▶ DIRECTIVE
Render every line of the data below as a JSON array of strings, one string per line, with blank lines omitted.
*-*-*
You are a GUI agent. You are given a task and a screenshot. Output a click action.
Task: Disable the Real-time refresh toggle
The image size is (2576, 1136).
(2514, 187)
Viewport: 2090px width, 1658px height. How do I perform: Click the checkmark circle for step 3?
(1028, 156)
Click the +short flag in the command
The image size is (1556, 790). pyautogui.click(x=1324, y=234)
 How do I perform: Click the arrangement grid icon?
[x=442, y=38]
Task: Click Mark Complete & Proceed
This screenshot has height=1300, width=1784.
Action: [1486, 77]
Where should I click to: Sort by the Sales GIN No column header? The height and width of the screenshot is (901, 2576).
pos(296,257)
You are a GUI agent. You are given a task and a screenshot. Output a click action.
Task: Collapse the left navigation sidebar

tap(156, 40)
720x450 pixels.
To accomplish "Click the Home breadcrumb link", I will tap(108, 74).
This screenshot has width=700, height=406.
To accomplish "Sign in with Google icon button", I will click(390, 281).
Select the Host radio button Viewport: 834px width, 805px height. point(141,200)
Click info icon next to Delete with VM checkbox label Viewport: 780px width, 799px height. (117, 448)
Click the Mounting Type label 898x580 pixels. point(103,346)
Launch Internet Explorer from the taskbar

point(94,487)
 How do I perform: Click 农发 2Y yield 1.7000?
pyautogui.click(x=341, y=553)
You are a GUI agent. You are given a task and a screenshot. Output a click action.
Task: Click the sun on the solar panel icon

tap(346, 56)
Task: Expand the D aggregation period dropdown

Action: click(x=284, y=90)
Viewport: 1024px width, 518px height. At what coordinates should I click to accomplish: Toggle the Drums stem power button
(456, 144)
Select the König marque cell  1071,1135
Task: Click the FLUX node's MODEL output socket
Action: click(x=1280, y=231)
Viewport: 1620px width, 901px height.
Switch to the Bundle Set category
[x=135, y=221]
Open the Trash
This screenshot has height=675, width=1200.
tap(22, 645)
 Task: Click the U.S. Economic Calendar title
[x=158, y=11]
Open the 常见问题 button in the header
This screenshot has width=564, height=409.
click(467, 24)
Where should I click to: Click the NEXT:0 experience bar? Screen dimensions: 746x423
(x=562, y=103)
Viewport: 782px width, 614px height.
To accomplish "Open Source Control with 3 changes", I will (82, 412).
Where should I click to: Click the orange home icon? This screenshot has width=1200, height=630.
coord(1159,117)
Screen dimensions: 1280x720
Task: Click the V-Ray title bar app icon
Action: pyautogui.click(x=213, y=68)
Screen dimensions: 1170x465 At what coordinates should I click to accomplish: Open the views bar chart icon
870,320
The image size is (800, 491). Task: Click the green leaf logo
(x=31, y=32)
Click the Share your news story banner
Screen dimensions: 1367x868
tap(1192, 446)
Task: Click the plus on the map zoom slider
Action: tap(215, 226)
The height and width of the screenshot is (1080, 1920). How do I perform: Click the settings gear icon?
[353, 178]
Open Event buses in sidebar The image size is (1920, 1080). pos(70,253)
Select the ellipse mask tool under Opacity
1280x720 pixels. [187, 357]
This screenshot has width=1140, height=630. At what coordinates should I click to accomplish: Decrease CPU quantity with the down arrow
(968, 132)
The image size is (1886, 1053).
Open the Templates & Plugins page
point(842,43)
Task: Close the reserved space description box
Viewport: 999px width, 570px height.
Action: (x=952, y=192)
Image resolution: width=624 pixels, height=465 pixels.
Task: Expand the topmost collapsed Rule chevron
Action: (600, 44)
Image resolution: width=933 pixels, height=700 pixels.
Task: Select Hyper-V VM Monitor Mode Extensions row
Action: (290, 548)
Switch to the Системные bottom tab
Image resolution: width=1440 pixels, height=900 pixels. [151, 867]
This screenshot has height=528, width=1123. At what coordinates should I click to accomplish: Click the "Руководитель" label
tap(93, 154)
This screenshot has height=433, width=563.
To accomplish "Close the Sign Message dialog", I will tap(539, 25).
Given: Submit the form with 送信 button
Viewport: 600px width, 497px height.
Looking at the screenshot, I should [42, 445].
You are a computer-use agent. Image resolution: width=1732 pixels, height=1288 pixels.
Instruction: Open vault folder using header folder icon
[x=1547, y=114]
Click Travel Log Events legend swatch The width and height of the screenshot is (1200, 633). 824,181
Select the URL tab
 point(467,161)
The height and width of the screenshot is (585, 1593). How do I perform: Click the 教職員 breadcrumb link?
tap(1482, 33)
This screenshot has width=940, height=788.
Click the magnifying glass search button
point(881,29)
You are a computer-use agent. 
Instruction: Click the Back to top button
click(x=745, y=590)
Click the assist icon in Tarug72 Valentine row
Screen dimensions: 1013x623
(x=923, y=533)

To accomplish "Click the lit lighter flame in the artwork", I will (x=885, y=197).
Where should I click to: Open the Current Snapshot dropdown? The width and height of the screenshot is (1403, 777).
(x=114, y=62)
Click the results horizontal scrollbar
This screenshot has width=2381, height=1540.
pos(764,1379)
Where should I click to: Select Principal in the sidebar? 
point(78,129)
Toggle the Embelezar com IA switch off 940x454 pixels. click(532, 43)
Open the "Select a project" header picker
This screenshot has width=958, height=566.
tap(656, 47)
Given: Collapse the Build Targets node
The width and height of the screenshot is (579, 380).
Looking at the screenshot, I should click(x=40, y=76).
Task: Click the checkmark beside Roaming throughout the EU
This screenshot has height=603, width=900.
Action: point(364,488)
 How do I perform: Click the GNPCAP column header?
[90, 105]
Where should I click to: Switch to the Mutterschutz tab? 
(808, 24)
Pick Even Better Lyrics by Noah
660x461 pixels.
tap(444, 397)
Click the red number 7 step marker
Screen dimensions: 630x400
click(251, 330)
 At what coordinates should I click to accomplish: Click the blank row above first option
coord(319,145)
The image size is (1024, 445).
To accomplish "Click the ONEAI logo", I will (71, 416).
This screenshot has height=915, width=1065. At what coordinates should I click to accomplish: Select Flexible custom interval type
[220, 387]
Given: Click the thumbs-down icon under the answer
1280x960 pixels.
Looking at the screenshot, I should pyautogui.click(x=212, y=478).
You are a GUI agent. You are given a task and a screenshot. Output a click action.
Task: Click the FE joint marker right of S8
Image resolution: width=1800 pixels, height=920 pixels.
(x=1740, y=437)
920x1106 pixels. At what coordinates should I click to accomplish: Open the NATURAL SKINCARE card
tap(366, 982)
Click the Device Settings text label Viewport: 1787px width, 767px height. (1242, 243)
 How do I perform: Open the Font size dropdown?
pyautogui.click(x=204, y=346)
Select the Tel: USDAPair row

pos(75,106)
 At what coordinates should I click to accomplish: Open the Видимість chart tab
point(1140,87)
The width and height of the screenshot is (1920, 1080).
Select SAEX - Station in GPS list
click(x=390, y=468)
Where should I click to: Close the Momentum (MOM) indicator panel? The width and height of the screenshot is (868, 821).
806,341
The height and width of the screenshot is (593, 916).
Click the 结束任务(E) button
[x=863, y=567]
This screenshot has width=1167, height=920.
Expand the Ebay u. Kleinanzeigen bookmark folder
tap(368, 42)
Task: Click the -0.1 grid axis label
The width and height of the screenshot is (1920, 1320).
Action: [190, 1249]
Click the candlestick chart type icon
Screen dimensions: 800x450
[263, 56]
*-*-*
▶ RESPONSE FOR THIS EXERCISE
[
  "You are a GUI agent. You are given a task and a screenshot. Output a click action.",
  "Task: Disable the Real-time refresh toggle",
  "The image size is (2576, 1136).",
  "(2514, 187)",
  "Viewport: 2090px width, 1658px height. How do I perform: Click the checkmark circle for step 3?",
  "(1028, 156)",
  "Click the +short flag in the command",
  "The image size is (1556, 790). pyautogui.click(x=1324, y=234)",
  " How do I perform: Click the arrangement grid icon?",
  "[x=442, y=38]",
  "Task: Click Mark Complete & Proceed",
  "This screenshot has height=1300, width=1784.",
  "Action: [1486, 77]",
  "Where should I click to: Sort by the Sales GIN No column header? The height and width of the screenshot is (901, 2576).",
  "pos(296,257)",
  "You are a GUI agent. You are given a task and a screenshot. Output a click action.",
  "Task: Collapse the left navigation sidebar",
  "tap(156, 40)",
  "720x450 pixels.",
  "To accomplish \"Click the Home breadcrumb link\", I will tap(108, 74).",
  "This screenshot has width=700, height=406.",
  "To accomplish \"Sign in with Google icon button\", I will click(390, 281).",
  "Select the Host radio button Viewport: 834px width, 805px height. point(141,200)",
  "Click info icon next to Delete with VM checkbox label Viewport: 780px width, 799px height. (117, 448)",
  "Click the Mounting Type label 898x580 pixels. point(103,346)",
  "Launch Internet Explorer from the taskbar",
  "point(94,487)",
  " How do I perform: Click 农发 2Y yield 1.7000?",
  "pyautogui.click(x=341, y=553)",
  "You are a GUI agent. You are given a task and a screenshot. Output a click action.",
  "Task: Click the sun on the solar panel icon",
  "tap(346, 56)",
  "Task: Expand the D aggregation period dropdown",
  "Action: click(x=284, y=90)",
  "Viewport: 1024px width, 518px height. At what coordinates should I click to accomplish: Toggle the Drums stem power button",
  "(456, 144)",
  "Select the König marque cell  1071,1135",
  "Task: Click the FLUX node's MODEL output socket",
  "Action: click(x=1280, y=231)",
  "Viewport: 1620px width, 901px height.",
  "Switch to the Bundle Set category",
  "[x=135, y=221]",
  "Open the Trash",
  "This screenshot has height=675, width=1200.",
  "tap(22, 645)",
  " Task: Click the U.S. Economic Calendar title",
  "[x=158, y=11]",
  "Open the 常见问题 button in the header",
  "This screenshot has width=564, height=409.",
  "click(467, 24)",
  "Where should I click to: Click the NEXT:0 experience bar? Screen dimensions: 746x423",
  "(x=562, y=103)",
  "Viewport: 782px width, 614px height.",
  "To accomplish \"Open Source Control with 3 changes\", I will (82, 412).",
  "Where should I click to: Click the orange home icon? This screenshot has width=1200, height=630.",
  "coord(1159,117)",
  "Screen dimensions: 1280x720",
  "Task: Click the V-Ray title bar app icon",
  "Action: pyautogui.click(x=213, y=68)",
  "Screen dimensions: 1170x465 At what coordinates should I click to accomplish: Open the views bar chart icon",
  "870,320",
  "The image size is (800, 491). Task: Click the green leaf logo",
  "(x=31, y=32)",
  "Click the Share your news story banner",
  "Screen dimensions: 1367x868",
  "tap(1192, 446)",
  "Task: Click the plus on the map zoom slider",
  "Action: tap(215, 226)",
  "The height and width of the screenshot is (1080, 1920). How do I perform: Click the settings gear icon?",
  "[353, 178]",
  "Open Event buses in sidebar The image size is (1920, 1080). pos(70,253)",
  "Select the ellipse mask tool under Opacity",
  "1280x720 pixels. [187, 357]",
  "This screenshot has width=1140, height=630. At what coordinates should I click to accomplish: Decrease CPU quantity with the down arrow",
  "(968, 132)",
  "The image size is (1886, 1053).",
  "Open the Templates & Plugins page",
  "point(842,43)",
  "Task: Close the reserved space description box",
  "Viewport: 999px width, 570px height.",
  "Action: (x=952, y=192)",
  "Image resolution: width=624 pixels, height=465 pixels.",
  "Task: Expand the topmost collapsed Rule chevron",
  "Action: (600, 44)",
  "Image resolution: width=933 pixels, height=700 pixels.",
  "Task: Select Hyper-V VM Monitor Mode Extensions row",
  "Action: (290, 548)",
  "Switch to the Системные bottom tab",
  "Image resolution: width=1440 pixels, height=900 pixels. [151, 867]",
  "This screenshot has height=528, width=1123. At what coordinates should I click to accomplish: Click the \"Руководитель\" label",
  "tap(93, 154)",
  "This screenshot has height=433, width=563.",
  "To accomplish \"Close the Sign Message dialog\", I will tap(539, 25).",
  "Given: Submit the form with 送信 button",
  "Viewport: 600px width, 497px height.",
  "Looking at the screenshot, I should [42, 445].",
  "You are a computer-use agent. Image resolution: width=1732 pixels, height=1288 pixels.",
  "Instruction: Open vault folder using header folder icon",
  "[x=1547, y=114]",
  "Click Travel Log Events legend swatch The width and height of the screenshot is (1200, 633). 824,181",
  "Select the URL tab",
  " point(467,161)",
  "The height and width of the screenshot is (585, 1593). How do I perform: Click the 教職員 breadcrumb link?",
  "tap(1482, 33)",
  "This screenshot has width=940, height=788.",
  "Click the magnifying glass search button",
  "point(881,29)",
  "You are a computer-use agent. ",
  "Instruction: Click the Back to top button",
  "click(x=745, y=590)",
  "Click the assist icon in Tarug72 Valentine row",
  "Screen dimensions: 1013x623",
  "(x=923, y=533)",
  "To accomplish \"Click the lit lighter flame in the artwork\", I will (x=885, y=197).",
  "Where should I click to: Open the Current Snapshot dropdown? The width and height of the screenshot is (1403, 777).",
  "(x=114, y=62)",
  "Click the results horizontal scrollbar",
  "This screenshot has width=2381, height=1540.",
  "pos(764,1379)",
  "Where should I click to: Select Principal in the sidebar? ",
  "point(78,129)",
  "Toggle the Embelezar com IA switch off 940x454 pixels. click(532, 43)",
  "Open the \"Select a project\" header picker",
  "This screenshot has width=958, height=566.",
  "tap(656, 47)",
  "Given: Collapse the Build Targets node",
  "The width and height of the screenshot is (579, 380).",
  "Looking at the screenshot, I should click(x=40, y=76).",
  "Task: Click the checkmark beside Roaming throughout the EU",
  "This screenshot has height=603, width=900.",
  "Action: point(364,488)",
  " How do I perform: Click the GNPCAP column header?",
  "[90, 105]",
  "Where should I click to: Switch to the Mutterschutz tab? ",
  "(808, 24)",
  "Pick Even Better Lyrics by Noah",
  "660x461 pixels.",
  "tap(444, 397)",
  "Click the red number 7 step marker",
  "Screen dimensions: 630x400",
  "click(251, 330)",
  " At what coordinates should I click to accomplish: Click the blank row above first option",
  "coord(319,145)",
  "The image size is (1024, 445).",
  "To accomplish \"Click the ONEAI logo\", I will (71, 416).",
  "This screenshot has height=915, width=1065. At what coordinates should I click to accomplish: Select Flexible custom interval type",
  "[220, 387]",
  "Given: Click the thumbs-down icon under the answer",
  "1280x960 pixels.",
  "Looking at the screenshot, I should pyautogui.click(x=212, y=478).",
  "You are a GUI agent. You are given a task and a screenshot. Output a click action.",
  "Task: Click the FE joint marker right of S8",
  "Image resolution: width=1800 pixels, height=920 pixels.",
  "(x=1740, y=437)",
  "920x1106 pixels. At what coordinates should I click to accomplish: Open the NATURAL SKINCARE card",
  "tap(366, 982)",
  "Click the Device Settings text label Viewport: 1787px width, 767px height. (1242, 243)",
  " How do I perform: Open the Font size dropdown?",
  "pyautogui.click(x=204, y=346)",
  "Select the Tel: USDAPair row",
  "pos(75,106)",
  " At what coordinates should I click to accomplish: Open the Видимість chart tab",
  "point(1140,87)",
  "The width and height of the screenshot is (1920, 1080).",
  "Select SAEX - Station in GPS list",
  "click(x=390, y=468)",
  "Where should I click to: Close the Momentum (MOM) indicator panel? The width and height of the screenshot is (868, 821).",
  "806,341",
  "The height and width of the screenshot is (593, 916).",
  "Click the 结束任务(E) button",
  "[x=863, y=567]",
  "This screenshot has width=1167, height=920.",
  "Expand the Ebay u. Kleinanzeigen bookmark folder",
  "tap(368, 42)",
  "Task: Click the -0.1 grid axis label",
  "The width and height of the screenshot is (1920, 1320).",
  "Action: [190, 1249]",
  "Click the candlestick chart type icon",
  "Screen dimensions: 800x450",
  "[263, 56]"
]